#### Directions for this task
Go through the data from its first line and retype each line, stopping once the line containing "Open the three-dots more options menu" has been retyped.

Records contained in a dataset:
-- Opening Marker --
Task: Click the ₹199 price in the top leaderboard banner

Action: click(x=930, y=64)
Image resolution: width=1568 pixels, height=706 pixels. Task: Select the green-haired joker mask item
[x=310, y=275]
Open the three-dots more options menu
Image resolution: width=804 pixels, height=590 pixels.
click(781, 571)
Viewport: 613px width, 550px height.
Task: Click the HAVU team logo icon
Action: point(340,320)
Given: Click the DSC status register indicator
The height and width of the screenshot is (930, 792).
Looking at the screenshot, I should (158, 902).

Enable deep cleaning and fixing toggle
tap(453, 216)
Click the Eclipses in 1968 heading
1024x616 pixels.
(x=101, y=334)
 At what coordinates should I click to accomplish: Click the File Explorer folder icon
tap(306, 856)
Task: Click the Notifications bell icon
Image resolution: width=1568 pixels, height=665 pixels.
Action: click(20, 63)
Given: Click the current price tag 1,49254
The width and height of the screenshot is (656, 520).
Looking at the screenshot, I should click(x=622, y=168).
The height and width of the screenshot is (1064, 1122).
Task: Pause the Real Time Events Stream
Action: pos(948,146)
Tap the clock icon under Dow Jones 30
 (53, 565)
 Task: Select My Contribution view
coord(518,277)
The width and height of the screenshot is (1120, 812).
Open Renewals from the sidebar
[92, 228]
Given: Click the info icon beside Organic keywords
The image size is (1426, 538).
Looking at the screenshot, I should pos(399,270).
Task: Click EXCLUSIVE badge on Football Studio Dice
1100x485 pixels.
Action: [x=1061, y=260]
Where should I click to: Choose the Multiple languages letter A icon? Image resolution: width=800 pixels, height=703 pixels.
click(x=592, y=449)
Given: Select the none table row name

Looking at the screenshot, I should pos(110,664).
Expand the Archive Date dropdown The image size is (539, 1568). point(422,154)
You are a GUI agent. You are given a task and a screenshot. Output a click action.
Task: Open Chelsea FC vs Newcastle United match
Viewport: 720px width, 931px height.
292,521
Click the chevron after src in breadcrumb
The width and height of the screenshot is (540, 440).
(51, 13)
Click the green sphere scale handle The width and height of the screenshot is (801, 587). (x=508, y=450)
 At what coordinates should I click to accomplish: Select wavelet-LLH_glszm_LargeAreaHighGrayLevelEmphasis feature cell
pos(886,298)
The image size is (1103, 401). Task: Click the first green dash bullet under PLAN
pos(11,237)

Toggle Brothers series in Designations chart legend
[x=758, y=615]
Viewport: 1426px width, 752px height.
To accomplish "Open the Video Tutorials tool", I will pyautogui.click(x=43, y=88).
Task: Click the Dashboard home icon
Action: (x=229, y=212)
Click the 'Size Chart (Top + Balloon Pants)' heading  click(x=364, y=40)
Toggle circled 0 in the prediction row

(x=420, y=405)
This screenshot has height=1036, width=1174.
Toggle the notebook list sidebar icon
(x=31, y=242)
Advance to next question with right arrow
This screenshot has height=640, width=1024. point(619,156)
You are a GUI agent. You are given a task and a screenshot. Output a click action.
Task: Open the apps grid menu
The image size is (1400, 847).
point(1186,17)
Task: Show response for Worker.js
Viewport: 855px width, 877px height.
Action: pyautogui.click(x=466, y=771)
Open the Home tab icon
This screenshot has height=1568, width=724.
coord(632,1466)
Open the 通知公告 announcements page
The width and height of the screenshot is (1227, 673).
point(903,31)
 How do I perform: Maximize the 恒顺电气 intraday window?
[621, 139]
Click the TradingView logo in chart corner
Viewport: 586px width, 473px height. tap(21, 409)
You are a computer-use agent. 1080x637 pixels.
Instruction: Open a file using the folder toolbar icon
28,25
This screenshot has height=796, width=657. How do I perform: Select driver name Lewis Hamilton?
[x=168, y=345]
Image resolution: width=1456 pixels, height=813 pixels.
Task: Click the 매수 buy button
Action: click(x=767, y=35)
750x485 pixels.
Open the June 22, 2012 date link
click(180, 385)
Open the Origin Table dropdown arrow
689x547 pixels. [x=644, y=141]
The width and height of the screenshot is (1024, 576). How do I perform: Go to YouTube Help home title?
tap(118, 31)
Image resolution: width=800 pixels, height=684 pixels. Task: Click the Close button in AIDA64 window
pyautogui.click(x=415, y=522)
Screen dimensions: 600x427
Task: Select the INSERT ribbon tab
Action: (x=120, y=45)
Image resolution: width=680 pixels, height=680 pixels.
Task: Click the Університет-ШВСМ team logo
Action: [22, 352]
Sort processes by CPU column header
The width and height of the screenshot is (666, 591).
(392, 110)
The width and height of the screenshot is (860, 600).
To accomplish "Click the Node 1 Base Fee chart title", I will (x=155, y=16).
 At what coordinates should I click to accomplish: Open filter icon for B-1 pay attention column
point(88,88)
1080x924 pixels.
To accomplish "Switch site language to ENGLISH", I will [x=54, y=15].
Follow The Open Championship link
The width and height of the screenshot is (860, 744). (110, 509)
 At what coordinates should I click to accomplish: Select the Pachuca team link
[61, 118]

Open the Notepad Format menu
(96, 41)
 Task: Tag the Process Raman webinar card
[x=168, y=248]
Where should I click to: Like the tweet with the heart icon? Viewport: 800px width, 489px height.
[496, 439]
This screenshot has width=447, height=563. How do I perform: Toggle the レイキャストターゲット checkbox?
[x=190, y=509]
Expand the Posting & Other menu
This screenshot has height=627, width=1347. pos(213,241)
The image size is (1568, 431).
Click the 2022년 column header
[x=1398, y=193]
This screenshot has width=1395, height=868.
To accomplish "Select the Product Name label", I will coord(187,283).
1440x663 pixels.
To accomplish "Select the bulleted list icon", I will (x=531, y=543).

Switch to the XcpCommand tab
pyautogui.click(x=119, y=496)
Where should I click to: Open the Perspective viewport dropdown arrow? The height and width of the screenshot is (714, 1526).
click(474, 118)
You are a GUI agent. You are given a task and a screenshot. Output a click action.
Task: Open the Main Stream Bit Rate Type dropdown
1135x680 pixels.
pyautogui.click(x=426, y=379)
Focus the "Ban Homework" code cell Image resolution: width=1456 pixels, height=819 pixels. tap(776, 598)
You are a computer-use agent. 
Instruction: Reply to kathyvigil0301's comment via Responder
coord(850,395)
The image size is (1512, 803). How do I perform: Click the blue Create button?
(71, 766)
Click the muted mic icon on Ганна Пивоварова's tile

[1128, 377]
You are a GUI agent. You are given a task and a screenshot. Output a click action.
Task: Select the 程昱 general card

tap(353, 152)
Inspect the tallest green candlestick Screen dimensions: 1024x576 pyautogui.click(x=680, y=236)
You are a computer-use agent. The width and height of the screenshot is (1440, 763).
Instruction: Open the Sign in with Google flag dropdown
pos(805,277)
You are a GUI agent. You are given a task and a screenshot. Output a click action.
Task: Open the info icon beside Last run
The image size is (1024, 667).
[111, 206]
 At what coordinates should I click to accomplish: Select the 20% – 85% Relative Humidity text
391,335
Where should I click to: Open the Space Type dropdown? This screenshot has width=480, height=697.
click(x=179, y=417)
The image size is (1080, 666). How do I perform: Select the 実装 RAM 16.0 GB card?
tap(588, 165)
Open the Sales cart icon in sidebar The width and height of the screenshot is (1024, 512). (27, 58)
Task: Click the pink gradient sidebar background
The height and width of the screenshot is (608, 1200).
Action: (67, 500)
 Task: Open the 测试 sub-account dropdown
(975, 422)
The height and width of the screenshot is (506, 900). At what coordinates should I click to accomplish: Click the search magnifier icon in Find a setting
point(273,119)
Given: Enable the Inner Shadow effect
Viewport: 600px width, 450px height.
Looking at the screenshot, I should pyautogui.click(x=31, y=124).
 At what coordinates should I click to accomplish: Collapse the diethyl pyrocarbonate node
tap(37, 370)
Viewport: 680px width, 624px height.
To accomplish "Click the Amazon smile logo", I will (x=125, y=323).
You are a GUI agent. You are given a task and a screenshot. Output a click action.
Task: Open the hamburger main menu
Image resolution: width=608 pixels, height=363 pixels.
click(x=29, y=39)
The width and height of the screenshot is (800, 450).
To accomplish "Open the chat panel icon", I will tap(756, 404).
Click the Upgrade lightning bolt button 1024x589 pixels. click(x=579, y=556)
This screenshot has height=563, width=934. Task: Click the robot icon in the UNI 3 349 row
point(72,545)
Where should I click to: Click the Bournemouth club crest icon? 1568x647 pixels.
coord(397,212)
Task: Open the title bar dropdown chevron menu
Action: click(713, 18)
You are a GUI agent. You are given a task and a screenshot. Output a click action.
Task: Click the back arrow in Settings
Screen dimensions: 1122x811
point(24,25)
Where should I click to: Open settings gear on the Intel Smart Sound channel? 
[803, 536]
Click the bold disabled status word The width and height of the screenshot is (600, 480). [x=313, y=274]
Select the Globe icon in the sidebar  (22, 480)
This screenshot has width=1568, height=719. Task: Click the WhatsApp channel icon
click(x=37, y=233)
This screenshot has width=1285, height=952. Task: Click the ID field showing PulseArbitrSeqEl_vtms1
-- Closing Marker --
#### Solution to this task
Task: Click the ₹199 price in the top leaderboard banner

Action: click(x=930, y=64)
Image resolution: width=1568 pixels, height=706 pixels. Task: Select the green-haired joker mask item
[x=310, y=275]
Open the three-dots more options menu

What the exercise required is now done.